AIM OF THE TASK. Of all the lines below, output only those starting at the one with "The height and width of the screenshot is (389, 949)." and ending at the one with "Click the Mensaje text input field", both ends included, exactly as written.

(DATA FOR ANALYSIS Opens)

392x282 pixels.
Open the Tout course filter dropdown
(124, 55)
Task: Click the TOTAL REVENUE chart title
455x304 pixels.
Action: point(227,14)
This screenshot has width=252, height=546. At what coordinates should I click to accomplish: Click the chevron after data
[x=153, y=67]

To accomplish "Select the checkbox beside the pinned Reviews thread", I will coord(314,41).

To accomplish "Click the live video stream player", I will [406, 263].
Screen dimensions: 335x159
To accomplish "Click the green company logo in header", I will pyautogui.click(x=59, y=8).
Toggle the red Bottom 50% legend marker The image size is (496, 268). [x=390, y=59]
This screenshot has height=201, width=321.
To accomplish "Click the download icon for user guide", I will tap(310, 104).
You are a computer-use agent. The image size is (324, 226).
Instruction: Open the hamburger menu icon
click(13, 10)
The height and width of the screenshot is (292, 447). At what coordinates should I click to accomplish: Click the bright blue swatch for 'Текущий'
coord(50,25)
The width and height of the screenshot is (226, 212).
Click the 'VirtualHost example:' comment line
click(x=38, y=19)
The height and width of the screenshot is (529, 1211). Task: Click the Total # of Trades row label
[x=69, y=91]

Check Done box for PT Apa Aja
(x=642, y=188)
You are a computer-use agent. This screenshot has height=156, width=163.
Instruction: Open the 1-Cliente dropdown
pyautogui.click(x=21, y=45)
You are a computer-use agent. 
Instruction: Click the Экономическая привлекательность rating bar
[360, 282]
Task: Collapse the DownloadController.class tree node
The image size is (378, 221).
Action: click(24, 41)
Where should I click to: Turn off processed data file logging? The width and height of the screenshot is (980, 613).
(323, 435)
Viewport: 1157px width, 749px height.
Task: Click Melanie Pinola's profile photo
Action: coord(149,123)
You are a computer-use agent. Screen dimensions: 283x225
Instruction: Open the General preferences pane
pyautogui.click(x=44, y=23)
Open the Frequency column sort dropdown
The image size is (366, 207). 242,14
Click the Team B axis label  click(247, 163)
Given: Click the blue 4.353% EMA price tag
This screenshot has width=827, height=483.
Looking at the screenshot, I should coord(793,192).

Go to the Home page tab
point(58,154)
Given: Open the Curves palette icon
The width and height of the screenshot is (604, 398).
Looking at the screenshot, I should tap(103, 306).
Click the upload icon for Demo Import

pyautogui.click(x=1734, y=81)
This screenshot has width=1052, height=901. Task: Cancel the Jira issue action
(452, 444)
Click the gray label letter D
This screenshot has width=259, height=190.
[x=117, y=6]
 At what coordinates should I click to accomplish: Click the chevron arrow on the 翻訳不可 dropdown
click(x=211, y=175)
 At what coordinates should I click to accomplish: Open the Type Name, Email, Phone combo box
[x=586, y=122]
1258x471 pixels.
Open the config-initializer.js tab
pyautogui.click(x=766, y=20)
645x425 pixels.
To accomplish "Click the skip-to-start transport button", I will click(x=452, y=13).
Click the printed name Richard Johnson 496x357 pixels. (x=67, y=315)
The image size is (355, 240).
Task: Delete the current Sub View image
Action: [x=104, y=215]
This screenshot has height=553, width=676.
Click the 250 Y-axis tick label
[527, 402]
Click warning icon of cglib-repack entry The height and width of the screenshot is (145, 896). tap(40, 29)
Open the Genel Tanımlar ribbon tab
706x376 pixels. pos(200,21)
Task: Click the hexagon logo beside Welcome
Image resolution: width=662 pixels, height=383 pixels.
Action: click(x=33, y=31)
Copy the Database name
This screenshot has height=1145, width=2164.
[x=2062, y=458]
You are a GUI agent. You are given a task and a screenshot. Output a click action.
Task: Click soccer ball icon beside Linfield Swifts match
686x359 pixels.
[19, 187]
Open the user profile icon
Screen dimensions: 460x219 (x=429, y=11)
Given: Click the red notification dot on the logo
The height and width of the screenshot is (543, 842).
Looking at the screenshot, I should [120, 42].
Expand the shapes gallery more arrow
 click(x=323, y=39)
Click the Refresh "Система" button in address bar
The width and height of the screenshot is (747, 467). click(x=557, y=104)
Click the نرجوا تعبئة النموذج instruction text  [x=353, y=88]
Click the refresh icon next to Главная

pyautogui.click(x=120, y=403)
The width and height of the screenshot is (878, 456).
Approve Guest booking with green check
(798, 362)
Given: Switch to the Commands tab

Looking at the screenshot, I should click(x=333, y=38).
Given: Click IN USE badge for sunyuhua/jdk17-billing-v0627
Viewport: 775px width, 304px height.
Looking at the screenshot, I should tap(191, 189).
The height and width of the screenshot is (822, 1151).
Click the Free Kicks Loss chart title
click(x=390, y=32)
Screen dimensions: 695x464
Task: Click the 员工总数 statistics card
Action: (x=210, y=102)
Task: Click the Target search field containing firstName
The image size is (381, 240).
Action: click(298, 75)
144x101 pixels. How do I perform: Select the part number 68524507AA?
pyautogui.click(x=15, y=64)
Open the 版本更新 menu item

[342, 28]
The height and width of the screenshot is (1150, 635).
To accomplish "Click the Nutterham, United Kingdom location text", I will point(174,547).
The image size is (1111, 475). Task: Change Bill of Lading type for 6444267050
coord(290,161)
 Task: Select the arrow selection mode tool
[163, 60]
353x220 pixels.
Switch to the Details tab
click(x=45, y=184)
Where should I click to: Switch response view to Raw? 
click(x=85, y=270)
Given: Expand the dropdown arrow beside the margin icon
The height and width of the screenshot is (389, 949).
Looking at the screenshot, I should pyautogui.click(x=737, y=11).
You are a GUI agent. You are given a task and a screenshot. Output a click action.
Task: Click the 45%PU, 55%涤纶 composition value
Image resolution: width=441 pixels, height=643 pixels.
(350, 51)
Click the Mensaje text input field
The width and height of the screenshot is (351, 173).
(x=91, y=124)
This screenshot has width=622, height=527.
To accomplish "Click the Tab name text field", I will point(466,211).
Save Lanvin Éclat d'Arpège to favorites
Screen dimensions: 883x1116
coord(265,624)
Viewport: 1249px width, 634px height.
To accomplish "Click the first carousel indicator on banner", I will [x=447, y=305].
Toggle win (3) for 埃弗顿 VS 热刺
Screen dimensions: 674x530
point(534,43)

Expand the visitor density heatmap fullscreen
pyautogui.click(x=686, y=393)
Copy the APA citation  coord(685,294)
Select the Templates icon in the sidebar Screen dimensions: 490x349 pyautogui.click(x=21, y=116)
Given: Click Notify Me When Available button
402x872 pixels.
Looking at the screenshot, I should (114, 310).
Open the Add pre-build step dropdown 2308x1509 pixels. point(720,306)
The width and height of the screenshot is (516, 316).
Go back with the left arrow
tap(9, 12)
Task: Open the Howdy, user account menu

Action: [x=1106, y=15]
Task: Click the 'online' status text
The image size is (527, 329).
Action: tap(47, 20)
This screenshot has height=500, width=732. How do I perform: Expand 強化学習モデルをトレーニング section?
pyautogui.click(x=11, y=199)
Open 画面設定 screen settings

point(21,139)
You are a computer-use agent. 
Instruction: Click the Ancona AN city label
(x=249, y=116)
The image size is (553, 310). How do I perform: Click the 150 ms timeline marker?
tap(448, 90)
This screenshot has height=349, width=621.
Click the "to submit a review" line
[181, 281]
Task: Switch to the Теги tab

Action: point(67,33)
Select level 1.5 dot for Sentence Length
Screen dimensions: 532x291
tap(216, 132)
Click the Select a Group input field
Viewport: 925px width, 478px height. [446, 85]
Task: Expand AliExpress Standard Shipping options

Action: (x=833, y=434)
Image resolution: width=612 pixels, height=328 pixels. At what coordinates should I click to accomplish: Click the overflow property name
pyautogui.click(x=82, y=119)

(DATA FOR ANALYSIS Closes)

REPLY.
The height and width of the screenshot is (389, 949).
Looking at the screenshot, I should pyautogui.click(x=737, y=11).
You are a GUI agent. You are given a task and a screenshot. Output a click action.
Task: Click the 45%PU, 55%涤纶 composition value
Image resolution: width=441 pixels, height=643 pixels.
(350, 51)
Click the Mensaje text input field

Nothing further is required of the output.